→ READING PASSAGE:
********************
The Large Language Model Tokenizer Algorithm

This project provides a command-line tool implemented in C++ for training a Byte Pair Encoding (BPE) model on a text corpus and encoding text using the learned model.

## How BPE Works

Byte Pair Encoding is a data compression technique that is commonly used in Natural Language Processing (NLP) for tokenisation. It helps manage large vocabularies and handle unknown words.

Here's a simplified overview of the BPE **training** process:

1. **Initialisation**:
* Start with a vocabulary consisting of all individual characters (or bytes) present in the training corpus.
* Represent the corpus as a sequence of these initial character/byte tokens.

2. **Iteration**:
* Count the frequency of all adjacent pairs of tokens in the current sequence.
* Identify the most frequent pair (e.g., 't' followed by 'h').
* **Merge** this most frequent pair into a single new token (e.g., 'th').
* Add this new token to the vocabulary.
********************
→ DATA TO PROCESS:
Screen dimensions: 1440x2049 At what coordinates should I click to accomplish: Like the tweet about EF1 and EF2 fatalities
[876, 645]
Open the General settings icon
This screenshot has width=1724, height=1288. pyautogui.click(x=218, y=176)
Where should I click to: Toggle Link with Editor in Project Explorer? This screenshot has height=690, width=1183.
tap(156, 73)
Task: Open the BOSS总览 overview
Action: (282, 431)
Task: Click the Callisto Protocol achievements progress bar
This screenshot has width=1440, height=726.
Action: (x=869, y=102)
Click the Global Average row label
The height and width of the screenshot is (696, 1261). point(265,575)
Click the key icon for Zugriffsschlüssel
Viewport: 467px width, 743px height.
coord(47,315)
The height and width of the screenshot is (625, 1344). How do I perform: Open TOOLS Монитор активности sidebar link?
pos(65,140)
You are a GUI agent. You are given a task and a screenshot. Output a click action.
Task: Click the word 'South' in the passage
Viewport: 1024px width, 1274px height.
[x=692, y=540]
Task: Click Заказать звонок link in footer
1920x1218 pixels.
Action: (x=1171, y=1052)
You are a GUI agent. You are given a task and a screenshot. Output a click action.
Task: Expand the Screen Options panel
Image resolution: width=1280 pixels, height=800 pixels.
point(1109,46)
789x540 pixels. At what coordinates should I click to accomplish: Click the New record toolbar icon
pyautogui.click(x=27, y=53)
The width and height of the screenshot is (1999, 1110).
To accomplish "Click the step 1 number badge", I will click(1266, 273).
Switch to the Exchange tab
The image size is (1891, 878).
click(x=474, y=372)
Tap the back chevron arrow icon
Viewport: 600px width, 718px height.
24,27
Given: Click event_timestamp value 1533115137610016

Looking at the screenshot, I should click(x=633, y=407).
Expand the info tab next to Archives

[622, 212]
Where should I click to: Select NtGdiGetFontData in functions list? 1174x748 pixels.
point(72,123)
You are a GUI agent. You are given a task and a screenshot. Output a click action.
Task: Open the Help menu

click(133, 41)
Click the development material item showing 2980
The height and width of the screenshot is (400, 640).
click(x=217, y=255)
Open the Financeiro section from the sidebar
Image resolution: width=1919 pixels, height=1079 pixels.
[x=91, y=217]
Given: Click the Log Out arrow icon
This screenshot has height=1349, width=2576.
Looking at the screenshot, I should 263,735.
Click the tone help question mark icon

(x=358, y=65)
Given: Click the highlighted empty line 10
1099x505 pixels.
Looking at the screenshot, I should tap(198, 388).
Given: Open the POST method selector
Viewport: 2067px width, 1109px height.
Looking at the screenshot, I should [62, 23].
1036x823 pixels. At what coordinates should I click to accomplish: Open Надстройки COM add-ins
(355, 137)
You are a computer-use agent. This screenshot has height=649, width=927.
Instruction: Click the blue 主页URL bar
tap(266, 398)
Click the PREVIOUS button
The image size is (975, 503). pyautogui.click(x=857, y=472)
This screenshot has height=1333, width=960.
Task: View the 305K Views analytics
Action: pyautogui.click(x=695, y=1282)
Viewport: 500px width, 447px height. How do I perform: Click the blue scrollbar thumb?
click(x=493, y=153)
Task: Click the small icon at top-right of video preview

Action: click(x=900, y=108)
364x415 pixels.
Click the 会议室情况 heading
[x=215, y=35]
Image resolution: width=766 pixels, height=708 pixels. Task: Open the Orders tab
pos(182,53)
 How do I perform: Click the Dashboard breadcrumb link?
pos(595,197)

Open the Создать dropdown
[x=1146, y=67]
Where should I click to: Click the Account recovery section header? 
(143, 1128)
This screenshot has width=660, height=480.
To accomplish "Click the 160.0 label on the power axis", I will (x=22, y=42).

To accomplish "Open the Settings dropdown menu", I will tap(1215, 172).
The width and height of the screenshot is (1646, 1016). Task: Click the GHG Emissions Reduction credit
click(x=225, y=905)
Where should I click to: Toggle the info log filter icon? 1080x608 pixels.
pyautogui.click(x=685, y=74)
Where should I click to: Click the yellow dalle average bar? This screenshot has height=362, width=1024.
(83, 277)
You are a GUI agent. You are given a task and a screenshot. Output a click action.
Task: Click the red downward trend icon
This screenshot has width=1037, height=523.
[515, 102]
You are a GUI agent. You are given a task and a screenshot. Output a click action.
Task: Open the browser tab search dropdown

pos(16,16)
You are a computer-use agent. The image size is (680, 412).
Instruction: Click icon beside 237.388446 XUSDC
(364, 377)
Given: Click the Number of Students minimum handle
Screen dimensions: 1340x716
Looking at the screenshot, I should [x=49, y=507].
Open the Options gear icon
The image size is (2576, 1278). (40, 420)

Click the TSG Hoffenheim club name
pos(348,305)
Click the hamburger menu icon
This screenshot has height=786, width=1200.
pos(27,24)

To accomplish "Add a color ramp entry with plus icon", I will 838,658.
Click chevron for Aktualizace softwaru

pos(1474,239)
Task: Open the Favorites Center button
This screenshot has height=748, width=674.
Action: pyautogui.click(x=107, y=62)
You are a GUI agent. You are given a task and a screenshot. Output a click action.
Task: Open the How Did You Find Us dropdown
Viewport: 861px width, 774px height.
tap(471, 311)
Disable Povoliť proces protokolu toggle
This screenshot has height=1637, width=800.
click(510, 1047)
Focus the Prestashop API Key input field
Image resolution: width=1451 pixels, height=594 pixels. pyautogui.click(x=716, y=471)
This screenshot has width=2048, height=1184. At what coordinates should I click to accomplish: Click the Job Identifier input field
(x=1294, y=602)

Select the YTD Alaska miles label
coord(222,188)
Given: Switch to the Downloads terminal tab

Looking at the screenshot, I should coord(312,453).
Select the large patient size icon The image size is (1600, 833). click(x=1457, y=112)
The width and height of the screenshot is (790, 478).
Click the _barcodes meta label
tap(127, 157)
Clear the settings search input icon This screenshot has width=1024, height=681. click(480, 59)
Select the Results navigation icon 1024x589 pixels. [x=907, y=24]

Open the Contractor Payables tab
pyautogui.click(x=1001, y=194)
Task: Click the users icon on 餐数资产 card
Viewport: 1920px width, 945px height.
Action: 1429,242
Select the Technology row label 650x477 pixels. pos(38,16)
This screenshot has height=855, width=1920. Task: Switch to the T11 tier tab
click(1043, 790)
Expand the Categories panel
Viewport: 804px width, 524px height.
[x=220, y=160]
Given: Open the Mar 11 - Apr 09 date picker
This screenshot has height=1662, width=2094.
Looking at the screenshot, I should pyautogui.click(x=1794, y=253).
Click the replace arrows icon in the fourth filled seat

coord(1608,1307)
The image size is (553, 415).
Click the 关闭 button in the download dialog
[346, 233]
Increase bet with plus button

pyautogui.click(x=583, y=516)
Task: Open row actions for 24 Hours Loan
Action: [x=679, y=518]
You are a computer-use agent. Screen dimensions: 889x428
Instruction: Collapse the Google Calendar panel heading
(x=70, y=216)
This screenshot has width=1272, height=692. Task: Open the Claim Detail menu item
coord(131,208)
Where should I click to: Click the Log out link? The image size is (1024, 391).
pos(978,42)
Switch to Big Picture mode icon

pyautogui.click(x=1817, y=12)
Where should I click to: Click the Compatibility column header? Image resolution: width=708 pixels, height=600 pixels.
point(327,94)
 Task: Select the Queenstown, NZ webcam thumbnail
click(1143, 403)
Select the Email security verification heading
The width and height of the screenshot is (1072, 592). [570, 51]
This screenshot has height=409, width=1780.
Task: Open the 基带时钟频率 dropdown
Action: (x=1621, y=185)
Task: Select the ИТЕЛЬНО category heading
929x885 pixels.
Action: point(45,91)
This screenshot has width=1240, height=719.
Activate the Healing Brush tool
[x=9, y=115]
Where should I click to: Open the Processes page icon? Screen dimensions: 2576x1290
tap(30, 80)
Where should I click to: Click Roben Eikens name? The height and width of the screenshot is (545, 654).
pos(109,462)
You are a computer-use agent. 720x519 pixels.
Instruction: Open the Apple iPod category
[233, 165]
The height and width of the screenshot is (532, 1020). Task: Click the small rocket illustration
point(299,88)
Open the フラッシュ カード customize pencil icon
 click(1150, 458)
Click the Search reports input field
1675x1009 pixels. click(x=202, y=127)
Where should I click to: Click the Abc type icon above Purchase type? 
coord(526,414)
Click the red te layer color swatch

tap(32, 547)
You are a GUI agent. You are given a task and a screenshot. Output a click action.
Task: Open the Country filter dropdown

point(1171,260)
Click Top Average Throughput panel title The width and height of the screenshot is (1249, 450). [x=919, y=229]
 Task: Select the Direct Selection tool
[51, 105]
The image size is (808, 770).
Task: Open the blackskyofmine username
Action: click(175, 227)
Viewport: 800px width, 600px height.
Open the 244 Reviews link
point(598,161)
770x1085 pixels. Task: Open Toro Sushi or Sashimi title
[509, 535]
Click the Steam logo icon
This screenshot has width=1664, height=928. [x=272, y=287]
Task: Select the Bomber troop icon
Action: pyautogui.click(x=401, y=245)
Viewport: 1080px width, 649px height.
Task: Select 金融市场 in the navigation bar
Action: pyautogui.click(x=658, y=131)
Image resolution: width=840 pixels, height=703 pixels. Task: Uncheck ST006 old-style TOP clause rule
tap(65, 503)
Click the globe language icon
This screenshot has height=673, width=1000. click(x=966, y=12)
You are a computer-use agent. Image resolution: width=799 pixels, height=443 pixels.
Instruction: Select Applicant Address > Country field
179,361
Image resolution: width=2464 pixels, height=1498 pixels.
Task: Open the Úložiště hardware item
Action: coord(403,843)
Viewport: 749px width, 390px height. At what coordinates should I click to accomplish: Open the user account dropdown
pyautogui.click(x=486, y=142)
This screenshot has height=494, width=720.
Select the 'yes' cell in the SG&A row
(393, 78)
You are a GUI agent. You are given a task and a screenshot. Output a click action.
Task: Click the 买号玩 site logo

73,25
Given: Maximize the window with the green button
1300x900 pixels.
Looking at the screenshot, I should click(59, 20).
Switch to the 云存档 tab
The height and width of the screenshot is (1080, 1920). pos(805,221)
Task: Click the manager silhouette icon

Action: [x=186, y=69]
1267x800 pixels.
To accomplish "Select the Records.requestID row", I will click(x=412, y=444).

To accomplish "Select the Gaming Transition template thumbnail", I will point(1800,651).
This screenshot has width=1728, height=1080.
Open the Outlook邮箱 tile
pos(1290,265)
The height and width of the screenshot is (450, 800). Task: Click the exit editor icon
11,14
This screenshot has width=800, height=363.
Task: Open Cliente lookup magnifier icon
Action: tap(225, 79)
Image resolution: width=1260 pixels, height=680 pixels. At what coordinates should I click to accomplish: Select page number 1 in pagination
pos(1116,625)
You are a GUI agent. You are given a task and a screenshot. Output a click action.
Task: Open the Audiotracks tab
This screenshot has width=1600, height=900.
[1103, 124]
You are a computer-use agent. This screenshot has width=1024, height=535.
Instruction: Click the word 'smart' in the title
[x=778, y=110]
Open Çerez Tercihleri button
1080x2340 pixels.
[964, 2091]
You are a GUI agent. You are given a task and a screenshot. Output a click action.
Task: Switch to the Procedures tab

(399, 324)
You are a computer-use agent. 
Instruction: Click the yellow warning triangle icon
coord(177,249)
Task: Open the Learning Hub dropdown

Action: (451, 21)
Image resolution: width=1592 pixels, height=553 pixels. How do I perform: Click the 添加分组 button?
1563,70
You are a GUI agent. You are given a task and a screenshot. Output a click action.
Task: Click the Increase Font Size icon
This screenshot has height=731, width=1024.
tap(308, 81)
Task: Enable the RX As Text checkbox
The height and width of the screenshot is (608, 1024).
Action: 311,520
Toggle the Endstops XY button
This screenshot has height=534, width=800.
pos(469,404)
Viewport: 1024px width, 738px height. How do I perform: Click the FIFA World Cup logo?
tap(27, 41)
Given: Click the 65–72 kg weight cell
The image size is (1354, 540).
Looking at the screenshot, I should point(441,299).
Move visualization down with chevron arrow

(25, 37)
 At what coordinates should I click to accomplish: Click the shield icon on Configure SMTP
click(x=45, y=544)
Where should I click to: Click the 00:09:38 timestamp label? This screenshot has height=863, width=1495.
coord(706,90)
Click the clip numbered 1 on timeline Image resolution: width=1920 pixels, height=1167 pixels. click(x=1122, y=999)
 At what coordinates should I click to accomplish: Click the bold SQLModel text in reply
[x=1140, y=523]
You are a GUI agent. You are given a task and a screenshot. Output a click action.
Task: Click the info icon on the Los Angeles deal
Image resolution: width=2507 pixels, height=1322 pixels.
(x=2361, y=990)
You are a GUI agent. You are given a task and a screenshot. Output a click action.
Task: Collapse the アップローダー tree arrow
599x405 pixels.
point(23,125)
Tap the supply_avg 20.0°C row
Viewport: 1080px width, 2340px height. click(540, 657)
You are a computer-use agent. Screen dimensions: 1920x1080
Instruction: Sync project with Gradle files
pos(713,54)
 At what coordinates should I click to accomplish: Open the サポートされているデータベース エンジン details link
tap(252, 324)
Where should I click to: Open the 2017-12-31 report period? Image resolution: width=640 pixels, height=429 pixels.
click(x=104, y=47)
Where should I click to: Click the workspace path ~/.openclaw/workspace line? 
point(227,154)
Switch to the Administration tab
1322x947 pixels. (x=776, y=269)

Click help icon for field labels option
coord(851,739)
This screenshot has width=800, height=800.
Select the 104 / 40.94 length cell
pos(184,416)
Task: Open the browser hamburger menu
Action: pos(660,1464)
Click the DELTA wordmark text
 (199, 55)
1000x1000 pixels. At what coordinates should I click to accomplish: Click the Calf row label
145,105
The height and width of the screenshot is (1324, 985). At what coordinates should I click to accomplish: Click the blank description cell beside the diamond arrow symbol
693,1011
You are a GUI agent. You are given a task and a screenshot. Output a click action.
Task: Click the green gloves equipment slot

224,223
********************
→ REQUIRED ACTIONS:
1. According to the BPE tokenizer text, what programming language is the command-line tool implemented in?
2. Please recast the rows from the line containing "Click the clip" up to and including the line containing "[x=1140, y=523]" as a JSON list of strings, one per line, leaving out blank lines.

→ SOLVED PROBLEMS:
1. C++

2.
[
  "Click the clip numbered 1 on timeline Image resolution: width=1920 pixels, height=1167 pixels. click(x=1122, y=999)",
  " At what coordinates should I click to accomplish: Click the bold SQLModel text in reply",
  "[x=1140, y=523]"
]